Saved data entries
====

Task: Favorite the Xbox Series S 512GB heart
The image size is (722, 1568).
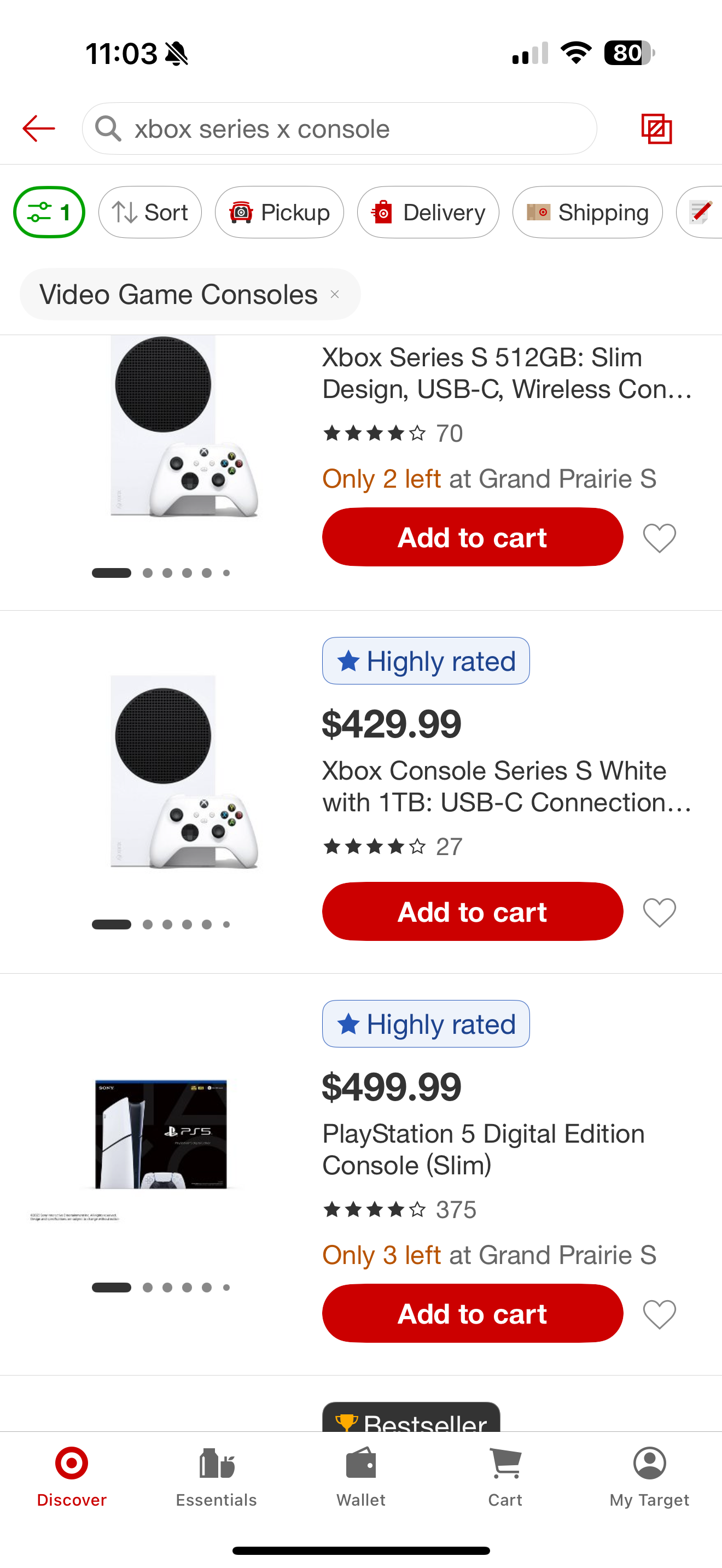Action: pos(659,538)
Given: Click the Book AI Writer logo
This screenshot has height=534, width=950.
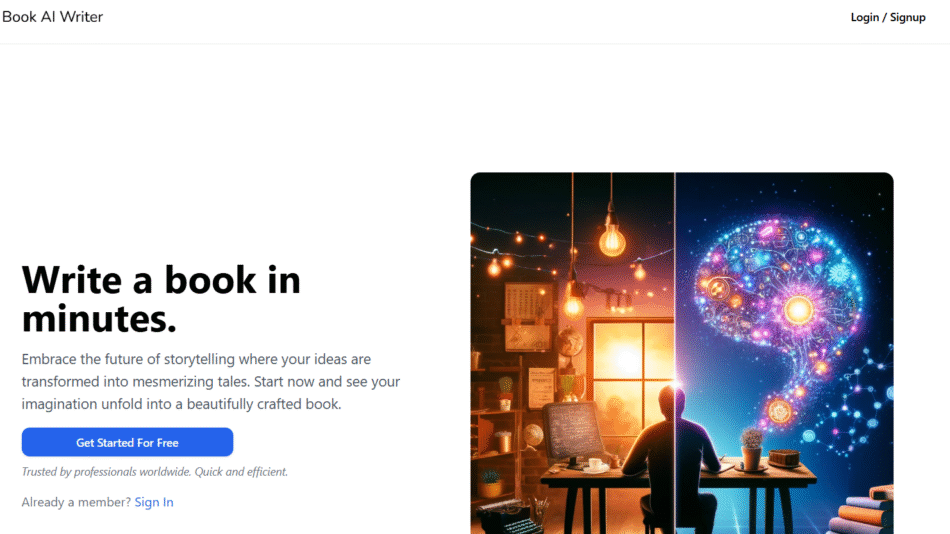Looking at the screenshot, I should [52, 17].
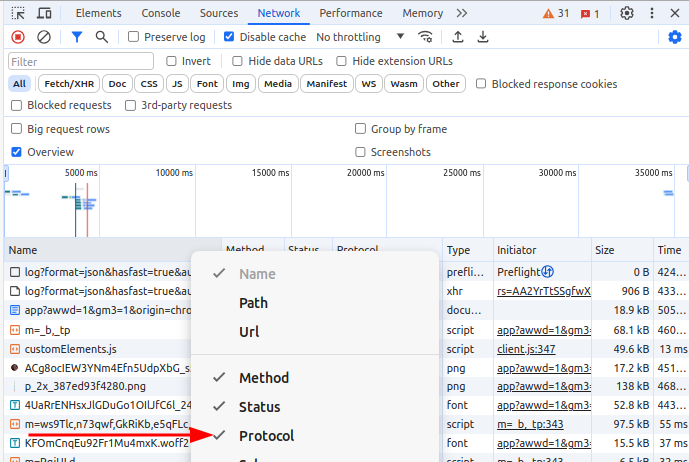Image resolution: width=689 pixels, height=462 pixels.
Task: Stop recording network log
Action: [x=17, y=37]
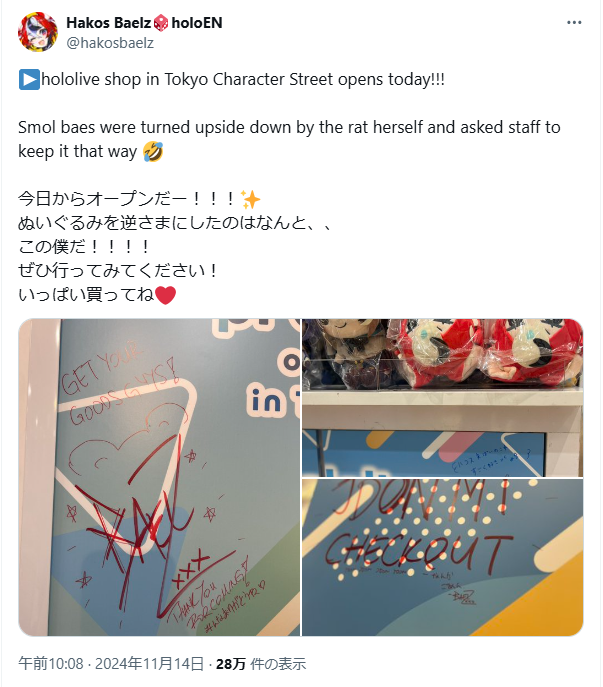
Task: Click the English tweet text about Smol baes
Action: point(289,139)
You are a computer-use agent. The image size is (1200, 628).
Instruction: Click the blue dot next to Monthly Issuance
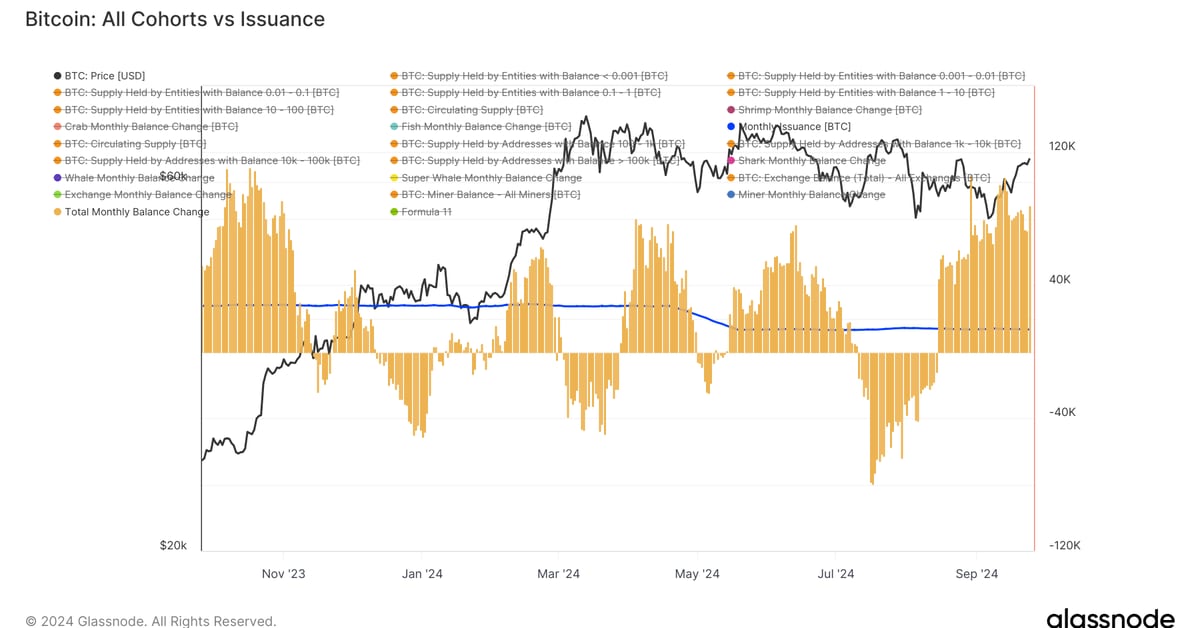click(x=731, y=127)
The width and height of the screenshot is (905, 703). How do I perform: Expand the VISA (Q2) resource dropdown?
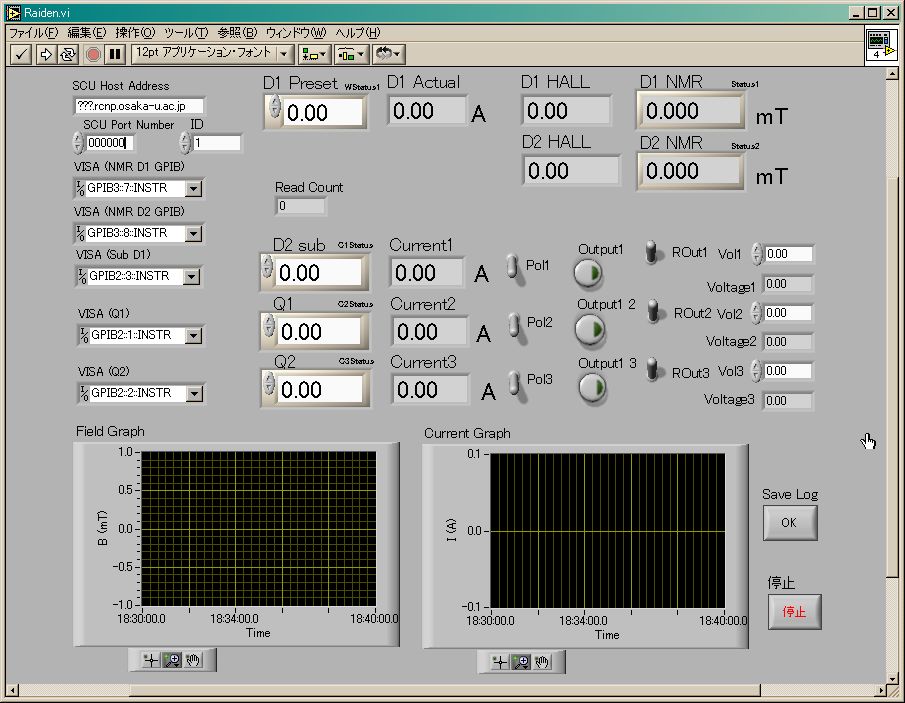194,394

====

### What you will do
Please write out, exactly, every line from the line with "The image size is (722, 1568)." through the final line of the data above, leaving out pictures.

### Your response
The image size is (722, 1568).
Action: pos(659,538)
Given: Click the Book AI Writer logo
This screenshot has height=534, width=950.
Looking at the screenshot, I should [52, 17].
Image resolution: width=689 pixels, height=462 pixels.
Task: Stop recording network log
Action: [x=17, y=37]
Task: Click the English tweet text about Smol baes
Action: point(289,139)
You are a computer-use agent. The image size is (1200, 628).
Instruction: Click the blue dot next to Monthly Issuance
click(x=731, y=127)
The width and height of the screenshot is (905, 703). How do I perform: Expand the VISA (Q2) resource dropdown?
194,394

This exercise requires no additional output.